Regulatory approaches to cryptocurrencies differ from one country to the next. Over the last months, crypto regulations start to take shape. The US Securities and Exchange Commission has considered Bitcoin and Ethereum as commodities while most ICOs may fall under securities. However, there are countries such as China that has completely banned cryptocurrency-related activities.
As for India, the Central Bank ordered a few months ago that banks shouldn’t transact with crypto-related businesses. And recently, the president of India’s IT industry body Nasscom mentioned that cryptocurrencies are illegal.
National Association of Software and Services Companies (Nasscom) president Debjani Ghosh said that “very clear that cryptocurrencies were illegal”. She said that the crypto industry should instead take the grievances towards the government.
She said that “It is the law of the land and hence, we have to work with it. If we do not agree, we have to go back to the government and speak about why cryptocurrencies aren’t correct (legal)”.
Currently, Bitcoin and other cryptocurrencies are not considered as a legal tender in India. However, it should also be noted that it still hasn’t been ruled as illegal. There have been petitions at the Supreme Court asking clarity regarding the issue. This was after the country’s central bank, the Reserve Bank of India decided to enforce a strict policy that prohibits banks from providing services to any business that is related to cryptocurrencies.
Struggle for Crypto Regulations
This week, Indian authorities arrested the co-founders of the top crypto exchange that operates a Bitcoin ATM in the country. The reason behind the arrest of Unocoin’s co-founder is because of the non-operational ATMs.

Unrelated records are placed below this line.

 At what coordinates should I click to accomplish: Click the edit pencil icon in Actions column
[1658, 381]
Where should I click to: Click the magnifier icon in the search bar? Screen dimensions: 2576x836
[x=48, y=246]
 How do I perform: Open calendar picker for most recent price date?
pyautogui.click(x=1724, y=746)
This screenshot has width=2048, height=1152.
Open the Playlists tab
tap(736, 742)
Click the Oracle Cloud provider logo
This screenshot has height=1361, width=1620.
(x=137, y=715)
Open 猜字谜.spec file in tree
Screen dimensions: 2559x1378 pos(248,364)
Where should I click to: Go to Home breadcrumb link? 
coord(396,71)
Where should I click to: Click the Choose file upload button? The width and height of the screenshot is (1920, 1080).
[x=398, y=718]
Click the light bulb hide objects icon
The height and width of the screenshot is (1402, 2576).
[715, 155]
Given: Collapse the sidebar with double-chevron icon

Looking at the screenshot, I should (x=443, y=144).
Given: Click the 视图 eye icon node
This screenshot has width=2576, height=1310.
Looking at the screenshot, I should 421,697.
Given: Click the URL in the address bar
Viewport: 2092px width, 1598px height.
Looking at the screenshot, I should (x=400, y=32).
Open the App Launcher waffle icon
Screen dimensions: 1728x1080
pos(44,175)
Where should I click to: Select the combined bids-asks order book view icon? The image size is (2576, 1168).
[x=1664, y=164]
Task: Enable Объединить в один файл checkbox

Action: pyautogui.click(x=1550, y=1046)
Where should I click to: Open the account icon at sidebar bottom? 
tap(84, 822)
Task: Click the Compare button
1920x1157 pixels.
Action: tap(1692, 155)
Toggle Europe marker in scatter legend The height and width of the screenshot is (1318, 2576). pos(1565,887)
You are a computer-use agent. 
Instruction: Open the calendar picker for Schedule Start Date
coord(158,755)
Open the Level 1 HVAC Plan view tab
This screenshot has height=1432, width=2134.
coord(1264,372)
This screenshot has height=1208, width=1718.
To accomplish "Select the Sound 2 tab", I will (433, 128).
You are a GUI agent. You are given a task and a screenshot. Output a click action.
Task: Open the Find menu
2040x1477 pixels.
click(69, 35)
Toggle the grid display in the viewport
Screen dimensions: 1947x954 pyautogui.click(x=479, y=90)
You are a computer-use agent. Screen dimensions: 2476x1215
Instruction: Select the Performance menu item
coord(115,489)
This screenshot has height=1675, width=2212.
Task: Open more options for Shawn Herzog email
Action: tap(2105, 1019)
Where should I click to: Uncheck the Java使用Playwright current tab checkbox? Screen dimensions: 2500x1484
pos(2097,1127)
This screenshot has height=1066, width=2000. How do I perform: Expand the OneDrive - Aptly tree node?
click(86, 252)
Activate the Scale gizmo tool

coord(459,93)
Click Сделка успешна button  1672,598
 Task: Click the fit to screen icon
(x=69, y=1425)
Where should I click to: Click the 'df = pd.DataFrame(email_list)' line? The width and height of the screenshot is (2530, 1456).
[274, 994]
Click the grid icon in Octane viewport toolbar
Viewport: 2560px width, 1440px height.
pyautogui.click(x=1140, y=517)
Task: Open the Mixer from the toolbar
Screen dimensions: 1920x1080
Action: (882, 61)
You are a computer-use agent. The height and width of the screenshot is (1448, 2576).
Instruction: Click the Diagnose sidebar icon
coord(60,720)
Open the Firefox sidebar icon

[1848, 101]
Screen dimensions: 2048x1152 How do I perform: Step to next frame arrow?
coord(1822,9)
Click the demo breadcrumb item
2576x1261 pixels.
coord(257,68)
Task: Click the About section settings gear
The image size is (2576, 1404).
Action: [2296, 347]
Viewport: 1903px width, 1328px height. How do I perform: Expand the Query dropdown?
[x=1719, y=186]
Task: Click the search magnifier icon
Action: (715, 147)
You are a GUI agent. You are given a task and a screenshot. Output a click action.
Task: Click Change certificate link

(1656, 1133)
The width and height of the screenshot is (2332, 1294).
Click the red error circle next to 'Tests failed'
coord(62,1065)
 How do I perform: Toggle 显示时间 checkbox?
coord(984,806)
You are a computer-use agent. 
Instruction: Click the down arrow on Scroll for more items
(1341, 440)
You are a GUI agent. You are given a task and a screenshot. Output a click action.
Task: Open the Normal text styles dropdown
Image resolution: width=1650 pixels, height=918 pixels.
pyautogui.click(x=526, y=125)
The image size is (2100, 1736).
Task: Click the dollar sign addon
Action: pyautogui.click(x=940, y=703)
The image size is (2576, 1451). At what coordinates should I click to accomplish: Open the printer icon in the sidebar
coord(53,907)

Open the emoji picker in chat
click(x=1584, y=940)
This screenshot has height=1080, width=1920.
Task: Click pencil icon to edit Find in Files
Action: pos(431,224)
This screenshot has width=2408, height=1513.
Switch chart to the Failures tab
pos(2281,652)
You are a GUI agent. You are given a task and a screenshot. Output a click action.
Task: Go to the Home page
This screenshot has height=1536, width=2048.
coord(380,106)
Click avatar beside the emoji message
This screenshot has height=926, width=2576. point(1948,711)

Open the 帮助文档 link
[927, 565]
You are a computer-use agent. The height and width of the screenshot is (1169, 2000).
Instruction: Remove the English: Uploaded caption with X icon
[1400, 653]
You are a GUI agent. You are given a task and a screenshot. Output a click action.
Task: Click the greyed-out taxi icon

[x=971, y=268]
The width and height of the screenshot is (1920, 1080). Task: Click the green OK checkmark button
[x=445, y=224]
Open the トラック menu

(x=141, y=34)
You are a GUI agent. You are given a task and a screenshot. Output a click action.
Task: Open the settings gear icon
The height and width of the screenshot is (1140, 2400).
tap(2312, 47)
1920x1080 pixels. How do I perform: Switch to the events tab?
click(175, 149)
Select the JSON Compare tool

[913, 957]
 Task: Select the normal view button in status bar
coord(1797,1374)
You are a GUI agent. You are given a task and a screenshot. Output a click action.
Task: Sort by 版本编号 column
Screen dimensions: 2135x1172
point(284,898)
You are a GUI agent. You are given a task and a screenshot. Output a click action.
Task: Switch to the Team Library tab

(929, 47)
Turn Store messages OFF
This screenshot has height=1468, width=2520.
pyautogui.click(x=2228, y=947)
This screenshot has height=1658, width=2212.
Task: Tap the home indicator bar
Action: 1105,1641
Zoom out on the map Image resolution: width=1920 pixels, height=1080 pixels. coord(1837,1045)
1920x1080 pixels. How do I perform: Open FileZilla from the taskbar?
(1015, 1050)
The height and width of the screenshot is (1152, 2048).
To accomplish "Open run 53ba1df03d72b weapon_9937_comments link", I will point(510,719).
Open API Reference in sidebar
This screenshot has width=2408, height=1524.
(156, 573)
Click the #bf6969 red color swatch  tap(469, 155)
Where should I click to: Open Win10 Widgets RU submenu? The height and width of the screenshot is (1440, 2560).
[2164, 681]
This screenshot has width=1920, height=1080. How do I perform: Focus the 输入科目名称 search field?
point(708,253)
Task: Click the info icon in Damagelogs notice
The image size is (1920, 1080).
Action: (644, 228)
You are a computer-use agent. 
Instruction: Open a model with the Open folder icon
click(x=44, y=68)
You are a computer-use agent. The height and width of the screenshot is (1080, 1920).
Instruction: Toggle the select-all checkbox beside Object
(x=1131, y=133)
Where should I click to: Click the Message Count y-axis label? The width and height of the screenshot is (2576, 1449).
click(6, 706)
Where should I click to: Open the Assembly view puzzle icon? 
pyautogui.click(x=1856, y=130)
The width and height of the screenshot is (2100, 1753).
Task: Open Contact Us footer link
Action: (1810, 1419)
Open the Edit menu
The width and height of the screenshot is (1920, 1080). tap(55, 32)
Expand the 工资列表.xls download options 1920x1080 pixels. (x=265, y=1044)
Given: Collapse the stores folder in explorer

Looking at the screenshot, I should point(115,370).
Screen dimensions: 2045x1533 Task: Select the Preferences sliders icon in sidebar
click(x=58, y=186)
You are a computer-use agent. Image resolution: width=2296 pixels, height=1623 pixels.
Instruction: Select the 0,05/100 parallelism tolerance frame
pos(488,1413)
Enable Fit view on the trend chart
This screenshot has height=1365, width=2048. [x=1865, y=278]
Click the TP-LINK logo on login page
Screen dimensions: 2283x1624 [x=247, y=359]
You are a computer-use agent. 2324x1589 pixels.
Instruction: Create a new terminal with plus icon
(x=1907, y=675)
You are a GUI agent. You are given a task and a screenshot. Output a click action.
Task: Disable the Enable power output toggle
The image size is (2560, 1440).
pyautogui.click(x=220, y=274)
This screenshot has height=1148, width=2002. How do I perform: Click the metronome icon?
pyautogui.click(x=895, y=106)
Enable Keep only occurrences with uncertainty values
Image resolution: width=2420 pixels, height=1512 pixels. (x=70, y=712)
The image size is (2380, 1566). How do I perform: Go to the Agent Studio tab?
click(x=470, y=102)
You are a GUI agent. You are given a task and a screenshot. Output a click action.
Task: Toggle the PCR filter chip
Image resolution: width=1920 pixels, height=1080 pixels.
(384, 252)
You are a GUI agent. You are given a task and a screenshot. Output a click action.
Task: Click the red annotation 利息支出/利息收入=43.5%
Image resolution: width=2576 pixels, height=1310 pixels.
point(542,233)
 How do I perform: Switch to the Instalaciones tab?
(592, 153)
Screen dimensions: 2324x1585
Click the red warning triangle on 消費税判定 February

The other founder of Unocoin, Sathvik Viswanath mentioned that it is important to know that even if Bitcoin is not a legal tender, it doesn’t make it an illegal asset. He said that “The minister’s statement was clear: cryptocurrencies are not legal tender in India. He did not say ‘illegal tender’. There’s a huge difference. It means you bear the risk of your investment and there’s no regulation for the industry”.
Though the government is doing its best to keep cryptocurrency exchanges out of business, it has created black markets that appear to be getting stronger in India. You have the LocalBitcoins market in India that has better rates for acquiring your cryptocurrencies. In fact, it has become a gray area.
Regulatory Clarity is Needed
Regulatory clarity is needed in different parts of the world today. And this is also what institutional investors are waiting for. Though there are still only a few players that decided to enter the crypto market, there are a number of notable progress in the industry including Bakkt, which is backed by ICE and Microsoft. Also, you have the likes of Fidelity deciding to enter the crypto market by having a company for cryptocurrencies.
And not only that, you also have the possibility of having a Bitcoin ETF getting approved in the near future. Is India doing the right decision to clamp down on crypto-related activities? Should they be more lenient when it comes to cryptos?